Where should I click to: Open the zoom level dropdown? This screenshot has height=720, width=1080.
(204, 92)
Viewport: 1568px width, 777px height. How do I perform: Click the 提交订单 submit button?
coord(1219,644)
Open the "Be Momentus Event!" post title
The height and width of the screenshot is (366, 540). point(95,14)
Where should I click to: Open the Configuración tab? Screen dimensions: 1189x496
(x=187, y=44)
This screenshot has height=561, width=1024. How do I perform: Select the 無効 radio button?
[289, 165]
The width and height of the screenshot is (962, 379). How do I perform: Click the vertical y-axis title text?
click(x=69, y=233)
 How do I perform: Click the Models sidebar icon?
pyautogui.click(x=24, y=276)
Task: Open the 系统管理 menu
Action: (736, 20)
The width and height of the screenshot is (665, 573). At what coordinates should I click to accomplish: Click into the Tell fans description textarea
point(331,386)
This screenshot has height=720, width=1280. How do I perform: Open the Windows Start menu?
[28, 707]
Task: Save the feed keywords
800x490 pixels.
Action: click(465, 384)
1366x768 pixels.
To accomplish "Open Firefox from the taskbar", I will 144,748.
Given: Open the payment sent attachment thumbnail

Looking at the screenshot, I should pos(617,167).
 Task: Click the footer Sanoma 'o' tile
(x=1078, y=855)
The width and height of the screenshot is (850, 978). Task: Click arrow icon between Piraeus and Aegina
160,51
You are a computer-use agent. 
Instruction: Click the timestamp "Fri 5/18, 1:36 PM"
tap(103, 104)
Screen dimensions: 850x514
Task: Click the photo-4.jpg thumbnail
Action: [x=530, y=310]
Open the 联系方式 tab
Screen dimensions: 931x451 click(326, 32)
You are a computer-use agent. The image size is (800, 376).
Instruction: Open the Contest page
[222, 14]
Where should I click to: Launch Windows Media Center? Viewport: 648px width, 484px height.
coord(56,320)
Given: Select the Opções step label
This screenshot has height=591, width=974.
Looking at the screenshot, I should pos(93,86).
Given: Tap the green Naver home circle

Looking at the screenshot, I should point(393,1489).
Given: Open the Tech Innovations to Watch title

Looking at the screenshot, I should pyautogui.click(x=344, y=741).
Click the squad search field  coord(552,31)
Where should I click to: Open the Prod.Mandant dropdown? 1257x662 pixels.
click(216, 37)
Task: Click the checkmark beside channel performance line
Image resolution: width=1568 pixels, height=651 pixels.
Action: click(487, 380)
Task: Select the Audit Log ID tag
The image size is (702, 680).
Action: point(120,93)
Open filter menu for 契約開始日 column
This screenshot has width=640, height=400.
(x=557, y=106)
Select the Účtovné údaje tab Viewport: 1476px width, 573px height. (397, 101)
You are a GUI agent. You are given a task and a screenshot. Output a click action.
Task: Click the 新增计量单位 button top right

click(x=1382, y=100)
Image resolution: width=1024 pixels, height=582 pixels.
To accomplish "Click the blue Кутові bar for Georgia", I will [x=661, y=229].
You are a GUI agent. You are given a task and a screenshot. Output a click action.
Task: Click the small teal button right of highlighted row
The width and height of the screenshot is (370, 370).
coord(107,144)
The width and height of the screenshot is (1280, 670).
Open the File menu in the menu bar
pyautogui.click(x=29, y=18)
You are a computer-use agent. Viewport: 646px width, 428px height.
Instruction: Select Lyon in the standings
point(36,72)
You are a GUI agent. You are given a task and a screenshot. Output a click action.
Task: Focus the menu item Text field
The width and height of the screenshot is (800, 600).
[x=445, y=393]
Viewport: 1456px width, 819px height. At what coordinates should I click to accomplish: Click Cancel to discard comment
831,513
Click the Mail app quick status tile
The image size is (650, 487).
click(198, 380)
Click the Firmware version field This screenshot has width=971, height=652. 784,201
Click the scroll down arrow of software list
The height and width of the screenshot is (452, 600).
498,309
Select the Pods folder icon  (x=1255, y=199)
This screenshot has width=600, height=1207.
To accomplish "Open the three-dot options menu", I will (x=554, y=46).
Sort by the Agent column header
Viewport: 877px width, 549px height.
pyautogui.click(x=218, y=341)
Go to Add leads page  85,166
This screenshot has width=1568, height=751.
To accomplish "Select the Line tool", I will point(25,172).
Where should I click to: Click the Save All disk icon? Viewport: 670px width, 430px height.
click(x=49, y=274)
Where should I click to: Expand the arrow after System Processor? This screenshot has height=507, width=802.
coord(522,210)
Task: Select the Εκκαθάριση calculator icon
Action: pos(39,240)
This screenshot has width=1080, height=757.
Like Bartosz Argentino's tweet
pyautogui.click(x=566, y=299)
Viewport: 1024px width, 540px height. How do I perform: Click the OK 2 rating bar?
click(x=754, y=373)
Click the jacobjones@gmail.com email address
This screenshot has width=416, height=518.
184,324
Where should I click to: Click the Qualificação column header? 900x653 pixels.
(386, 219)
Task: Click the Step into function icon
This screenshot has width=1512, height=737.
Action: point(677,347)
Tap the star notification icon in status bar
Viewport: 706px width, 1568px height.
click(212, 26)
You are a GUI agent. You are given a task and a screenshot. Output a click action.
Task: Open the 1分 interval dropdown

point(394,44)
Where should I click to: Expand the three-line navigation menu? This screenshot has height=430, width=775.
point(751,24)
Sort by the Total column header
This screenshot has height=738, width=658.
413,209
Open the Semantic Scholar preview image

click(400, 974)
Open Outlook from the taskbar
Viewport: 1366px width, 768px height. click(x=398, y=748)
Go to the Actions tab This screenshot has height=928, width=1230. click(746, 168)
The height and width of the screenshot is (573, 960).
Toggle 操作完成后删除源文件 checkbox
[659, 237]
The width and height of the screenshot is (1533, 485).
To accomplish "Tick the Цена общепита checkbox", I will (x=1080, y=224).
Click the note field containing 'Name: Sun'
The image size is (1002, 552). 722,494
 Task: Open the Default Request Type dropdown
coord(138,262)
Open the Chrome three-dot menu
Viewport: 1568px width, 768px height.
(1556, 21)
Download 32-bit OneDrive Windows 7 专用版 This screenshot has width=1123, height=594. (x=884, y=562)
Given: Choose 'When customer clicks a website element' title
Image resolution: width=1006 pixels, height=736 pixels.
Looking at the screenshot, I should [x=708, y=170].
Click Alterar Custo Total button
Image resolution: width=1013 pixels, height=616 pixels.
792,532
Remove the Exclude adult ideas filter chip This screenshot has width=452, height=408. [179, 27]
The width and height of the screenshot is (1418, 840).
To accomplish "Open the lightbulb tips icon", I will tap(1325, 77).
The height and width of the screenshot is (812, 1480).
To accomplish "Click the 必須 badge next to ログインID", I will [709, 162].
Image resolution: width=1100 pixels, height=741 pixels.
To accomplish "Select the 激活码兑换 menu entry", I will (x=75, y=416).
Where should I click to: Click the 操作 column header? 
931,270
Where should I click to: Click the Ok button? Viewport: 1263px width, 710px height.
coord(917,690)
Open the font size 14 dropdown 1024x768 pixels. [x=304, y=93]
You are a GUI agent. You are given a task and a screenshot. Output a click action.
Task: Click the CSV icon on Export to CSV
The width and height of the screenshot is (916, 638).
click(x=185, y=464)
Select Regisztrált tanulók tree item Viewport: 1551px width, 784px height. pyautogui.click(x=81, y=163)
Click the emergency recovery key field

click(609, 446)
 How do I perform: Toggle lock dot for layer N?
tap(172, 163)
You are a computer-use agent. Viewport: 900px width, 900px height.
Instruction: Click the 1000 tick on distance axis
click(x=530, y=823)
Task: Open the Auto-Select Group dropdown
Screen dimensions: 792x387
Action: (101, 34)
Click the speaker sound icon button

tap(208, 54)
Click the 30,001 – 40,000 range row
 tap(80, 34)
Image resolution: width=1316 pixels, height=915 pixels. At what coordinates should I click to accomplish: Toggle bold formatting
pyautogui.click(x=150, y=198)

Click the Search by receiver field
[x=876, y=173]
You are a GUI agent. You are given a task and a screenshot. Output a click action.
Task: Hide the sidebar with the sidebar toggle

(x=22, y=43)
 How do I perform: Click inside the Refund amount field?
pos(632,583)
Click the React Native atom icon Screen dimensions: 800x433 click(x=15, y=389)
- - -
Problem details ::
State how many lines of the entries include the word "computer", giving that number by itself.

Answer box ::
4